Aim of the exercise: Reproduce without alteration everything from the line containing "The height and width of the screenshot is (1042, 1525)." down to the line containing "tap(98, 344)", including both of those lines.

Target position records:
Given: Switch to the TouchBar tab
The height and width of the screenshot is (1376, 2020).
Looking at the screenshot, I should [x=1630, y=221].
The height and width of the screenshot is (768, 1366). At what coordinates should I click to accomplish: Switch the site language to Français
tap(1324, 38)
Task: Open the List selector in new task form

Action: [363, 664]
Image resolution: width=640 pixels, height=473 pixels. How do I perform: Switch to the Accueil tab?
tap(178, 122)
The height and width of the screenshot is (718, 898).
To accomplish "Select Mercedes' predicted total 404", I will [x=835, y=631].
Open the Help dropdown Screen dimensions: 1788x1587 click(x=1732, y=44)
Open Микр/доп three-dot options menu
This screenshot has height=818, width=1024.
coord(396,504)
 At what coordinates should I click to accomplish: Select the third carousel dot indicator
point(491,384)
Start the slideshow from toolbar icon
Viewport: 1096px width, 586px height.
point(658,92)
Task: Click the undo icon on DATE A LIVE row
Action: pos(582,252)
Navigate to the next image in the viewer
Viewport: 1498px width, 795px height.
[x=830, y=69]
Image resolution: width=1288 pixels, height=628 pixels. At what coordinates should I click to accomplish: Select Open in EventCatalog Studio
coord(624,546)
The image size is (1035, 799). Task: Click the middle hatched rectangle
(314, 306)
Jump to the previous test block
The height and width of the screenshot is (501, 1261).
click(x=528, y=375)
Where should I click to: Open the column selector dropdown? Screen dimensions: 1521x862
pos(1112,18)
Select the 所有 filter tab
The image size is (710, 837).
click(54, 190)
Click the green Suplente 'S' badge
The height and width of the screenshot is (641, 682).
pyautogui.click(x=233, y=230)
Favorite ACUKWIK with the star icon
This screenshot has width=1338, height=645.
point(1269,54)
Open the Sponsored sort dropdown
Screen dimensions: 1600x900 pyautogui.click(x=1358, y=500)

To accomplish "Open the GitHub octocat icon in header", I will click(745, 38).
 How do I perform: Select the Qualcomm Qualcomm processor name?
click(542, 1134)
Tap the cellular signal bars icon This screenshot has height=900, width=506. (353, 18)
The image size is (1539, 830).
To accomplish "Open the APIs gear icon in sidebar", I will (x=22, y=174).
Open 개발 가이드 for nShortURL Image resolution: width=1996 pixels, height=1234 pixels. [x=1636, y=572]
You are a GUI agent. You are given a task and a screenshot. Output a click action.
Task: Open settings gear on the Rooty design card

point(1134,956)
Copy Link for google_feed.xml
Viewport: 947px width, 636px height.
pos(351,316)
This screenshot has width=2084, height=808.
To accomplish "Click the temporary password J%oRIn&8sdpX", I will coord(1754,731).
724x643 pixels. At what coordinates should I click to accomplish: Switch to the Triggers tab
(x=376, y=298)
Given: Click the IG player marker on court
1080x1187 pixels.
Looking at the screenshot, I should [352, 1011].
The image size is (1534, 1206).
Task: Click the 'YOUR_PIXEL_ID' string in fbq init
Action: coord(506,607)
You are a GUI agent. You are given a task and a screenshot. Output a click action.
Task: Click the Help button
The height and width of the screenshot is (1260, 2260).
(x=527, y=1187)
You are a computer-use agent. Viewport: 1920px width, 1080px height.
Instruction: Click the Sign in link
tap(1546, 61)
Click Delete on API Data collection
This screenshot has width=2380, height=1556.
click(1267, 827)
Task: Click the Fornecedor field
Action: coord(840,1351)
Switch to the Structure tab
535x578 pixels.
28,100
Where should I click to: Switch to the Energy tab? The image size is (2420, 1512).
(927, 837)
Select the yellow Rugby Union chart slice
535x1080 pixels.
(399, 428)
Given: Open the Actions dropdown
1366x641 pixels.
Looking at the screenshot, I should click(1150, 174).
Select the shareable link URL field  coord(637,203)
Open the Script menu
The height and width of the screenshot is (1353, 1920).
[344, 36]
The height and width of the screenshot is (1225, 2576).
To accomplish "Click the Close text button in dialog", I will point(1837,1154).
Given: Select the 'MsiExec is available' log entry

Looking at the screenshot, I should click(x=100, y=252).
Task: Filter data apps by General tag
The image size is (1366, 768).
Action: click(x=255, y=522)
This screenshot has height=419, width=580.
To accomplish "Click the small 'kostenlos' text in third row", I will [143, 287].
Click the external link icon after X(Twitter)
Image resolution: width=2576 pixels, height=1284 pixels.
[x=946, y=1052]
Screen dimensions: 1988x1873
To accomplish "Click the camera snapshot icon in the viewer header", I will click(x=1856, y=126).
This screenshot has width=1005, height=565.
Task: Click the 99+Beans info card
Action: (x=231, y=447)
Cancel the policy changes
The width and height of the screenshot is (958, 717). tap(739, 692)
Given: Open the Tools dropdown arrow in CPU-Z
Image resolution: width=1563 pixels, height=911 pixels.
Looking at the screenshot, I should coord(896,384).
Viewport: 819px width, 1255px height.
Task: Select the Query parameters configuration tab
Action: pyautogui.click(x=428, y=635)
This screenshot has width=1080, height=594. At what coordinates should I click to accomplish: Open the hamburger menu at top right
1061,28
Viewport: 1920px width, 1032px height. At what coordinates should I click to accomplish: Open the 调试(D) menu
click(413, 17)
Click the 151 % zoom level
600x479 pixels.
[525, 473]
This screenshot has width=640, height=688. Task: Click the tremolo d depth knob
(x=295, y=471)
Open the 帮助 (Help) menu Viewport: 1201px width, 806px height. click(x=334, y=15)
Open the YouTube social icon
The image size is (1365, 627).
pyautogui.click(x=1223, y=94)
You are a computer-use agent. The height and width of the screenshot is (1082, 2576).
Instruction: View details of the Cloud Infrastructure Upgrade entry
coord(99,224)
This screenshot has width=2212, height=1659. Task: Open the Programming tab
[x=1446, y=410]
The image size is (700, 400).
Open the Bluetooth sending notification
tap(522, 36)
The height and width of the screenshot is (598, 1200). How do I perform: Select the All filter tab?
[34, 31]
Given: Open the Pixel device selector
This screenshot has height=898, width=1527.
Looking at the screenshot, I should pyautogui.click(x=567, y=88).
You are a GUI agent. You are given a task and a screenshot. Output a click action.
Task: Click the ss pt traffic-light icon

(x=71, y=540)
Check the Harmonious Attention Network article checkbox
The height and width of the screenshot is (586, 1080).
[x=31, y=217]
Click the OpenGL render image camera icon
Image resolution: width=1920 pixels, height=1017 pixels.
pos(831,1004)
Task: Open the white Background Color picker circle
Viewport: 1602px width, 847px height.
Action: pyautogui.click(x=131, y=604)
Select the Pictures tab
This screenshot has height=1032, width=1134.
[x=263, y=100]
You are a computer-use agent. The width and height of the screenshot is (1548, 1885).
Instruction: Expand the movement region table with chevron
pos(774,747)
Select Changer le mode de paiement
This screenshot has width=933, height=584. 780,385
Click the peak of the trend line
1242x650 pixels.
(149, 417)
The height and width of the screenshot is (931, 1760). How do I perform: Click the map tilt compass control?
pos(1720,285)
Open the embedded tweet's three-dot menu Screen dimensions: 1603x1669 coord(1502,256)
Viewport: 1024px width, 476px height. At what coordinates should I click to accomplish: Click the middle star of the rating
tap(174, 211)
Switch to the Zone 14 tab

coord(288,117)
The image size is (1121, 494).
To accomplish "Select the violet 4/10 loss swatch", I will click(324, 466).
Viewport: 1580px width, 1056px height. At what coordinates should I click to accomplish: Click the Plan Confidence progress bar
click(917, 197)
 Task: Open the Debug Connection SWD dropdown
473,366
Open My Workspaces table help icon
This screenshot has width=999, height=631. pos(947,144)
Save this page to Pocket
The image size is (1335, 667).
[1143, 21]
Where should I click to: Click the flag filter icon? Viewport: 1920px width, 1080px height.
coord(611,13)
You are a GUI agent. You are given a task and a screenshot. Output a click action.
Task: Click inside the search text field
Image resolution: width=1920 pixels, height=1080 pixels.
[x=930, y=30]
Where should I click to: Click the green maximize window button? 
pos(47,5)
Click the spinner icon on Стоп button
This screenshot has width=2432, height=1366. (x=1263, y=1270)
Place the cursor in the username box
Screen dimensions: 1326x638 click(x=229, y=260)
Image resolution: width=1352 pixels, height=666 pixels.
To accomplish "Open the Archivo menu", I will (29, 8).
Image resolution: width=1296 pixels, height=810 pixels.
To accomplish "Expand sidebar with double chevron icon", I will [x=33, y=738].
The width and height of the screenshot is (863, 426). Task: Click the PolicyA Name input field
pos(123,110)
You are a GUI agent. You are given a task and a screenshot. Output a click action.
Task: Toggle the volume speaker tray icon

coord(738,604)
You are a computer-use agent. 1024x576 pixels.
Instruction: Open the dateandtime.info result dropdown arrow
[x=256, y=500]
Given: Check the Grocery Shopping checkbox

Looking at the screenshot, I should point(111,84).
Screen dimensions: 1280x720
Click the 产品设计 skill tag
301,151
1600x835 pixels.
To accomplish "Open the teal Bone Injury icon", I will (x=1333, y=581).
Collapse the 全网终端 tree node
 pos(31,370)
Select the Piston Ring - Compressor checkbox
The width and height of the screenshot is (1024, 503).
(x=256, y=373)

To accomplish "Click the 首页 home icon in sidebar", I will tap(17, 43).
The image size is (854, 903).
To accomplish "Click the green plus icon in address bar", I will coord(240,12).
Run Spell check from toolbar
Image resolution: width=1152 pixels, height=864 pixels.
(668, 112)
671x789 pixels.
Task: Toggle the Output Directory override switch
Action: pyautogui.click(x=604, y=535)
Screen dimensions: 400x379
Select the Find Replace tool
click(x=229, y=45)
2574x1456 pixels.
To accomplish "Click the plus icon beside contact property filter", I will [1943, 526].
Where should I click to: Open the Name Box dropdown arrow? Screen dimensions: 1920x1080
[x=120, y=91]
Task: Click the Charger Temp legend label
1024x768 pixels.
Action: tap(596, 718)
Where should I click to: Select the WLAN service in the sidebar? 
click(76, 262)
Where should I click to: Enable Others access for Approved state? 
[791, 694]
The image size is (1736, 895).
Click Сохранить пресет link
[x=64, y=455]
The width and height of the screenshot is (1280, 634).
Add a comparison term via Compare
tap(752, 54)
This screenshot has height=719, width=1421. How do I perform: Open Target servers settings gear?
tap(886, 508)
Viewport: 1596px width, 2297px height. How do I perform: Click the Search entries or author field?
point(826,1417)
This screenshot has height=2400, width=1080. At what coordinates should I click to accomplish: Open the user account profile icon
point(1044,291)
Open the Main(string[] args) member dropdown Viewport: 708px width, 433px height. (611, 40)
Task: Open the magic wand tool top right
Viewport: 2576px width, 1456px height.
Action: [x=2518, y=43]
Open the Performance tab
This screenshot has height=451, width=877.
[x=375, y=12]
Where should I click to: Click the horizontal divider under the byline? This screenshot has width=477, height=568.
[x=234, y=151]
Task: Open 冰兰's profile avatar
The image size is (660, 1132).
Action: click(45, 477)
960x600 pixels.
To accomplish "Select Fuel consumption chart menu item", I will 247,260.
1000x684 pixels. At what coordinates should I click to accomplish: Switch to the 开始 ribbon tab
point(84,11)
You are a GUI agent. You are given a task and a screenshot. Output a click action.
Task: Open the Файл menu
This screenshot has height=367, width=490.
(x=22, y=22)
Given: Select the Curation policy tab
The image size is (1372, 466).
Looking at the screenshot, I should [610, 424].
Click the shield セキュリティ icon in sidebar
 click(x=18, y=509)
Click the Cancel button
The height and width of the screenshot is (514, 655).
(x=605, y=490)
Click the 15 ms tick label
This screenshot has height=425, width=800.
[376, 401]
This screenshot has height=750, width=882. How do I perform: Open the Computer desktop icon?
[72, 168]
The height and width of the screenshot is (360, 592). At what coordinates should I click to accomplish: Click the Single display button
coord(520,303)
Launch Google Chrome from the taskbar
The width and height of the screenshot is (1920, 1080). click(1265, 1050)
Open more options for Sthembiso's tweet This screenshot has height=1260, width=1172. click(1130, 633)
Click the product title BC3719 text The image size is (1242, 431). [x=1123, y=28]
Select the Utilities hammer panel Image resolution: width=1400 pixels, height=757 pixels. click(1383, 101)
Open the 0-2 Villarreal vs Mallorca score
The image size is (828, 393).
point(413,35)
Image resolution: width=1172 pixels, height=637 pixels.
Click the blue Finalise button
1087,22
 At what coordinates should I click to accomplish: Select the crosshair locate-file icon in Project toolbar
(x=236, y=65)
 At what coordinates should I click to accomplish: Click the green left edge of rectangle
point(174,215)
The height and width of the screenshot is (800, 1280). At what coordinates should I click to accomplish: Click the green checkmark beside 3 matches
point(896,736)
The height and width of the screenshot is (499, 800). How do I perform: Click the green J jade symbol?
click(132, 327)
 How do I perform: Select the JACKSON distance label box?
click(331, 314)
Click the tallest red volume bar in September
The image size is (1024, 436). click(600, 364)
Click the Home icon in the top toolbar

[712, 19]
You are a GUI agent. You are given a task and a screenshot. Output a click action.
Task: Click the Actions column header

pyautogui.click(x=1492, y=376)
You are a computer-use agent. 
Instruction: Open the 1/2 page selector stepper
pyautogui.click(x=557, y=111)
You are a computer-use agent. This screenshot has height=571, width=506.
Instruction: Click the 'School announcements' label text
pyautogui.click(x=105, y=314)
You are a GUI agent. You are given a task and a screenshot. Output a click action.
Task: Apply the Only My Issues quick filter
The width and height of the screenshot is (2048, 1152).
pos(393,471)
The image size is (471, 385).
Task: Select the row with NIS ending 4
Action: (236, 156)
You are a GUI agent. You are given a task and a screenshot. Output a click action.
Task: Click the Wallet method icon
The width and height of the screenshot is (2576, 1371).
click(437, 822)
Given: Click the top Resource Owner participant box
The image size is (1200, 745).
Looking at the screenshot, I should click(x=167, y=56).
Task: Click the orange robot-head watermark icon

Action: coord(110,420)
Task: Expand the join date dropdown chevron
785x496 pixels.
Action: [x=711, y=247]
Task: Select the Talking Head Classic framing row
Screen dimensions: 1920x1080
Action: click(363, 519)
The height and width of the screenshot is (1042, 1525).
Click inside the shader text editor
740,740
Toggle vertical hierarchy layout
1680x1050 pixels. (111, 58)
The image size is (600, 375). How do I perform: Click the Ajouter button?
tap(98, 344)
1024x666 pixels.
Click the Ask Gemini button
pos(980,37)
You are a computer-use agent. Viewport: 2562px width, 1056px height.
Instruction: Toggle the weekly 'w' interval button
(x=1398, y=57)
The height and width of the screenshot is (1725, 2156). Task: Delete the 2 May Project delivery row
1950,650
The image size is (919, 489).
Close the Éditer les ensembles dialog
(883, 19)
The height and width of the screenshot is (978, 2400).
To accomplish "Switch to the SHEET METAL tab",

Result below:
The height and width of the screenshot is (1042, 1525).
Click inside the shader text editor
740,740
Toggle vertical hierarchy layout
1680x1050 pixels. (111, 58)
The image size is (600, 375). How do I perform: Click the Ajouter button?
tap(98, 344)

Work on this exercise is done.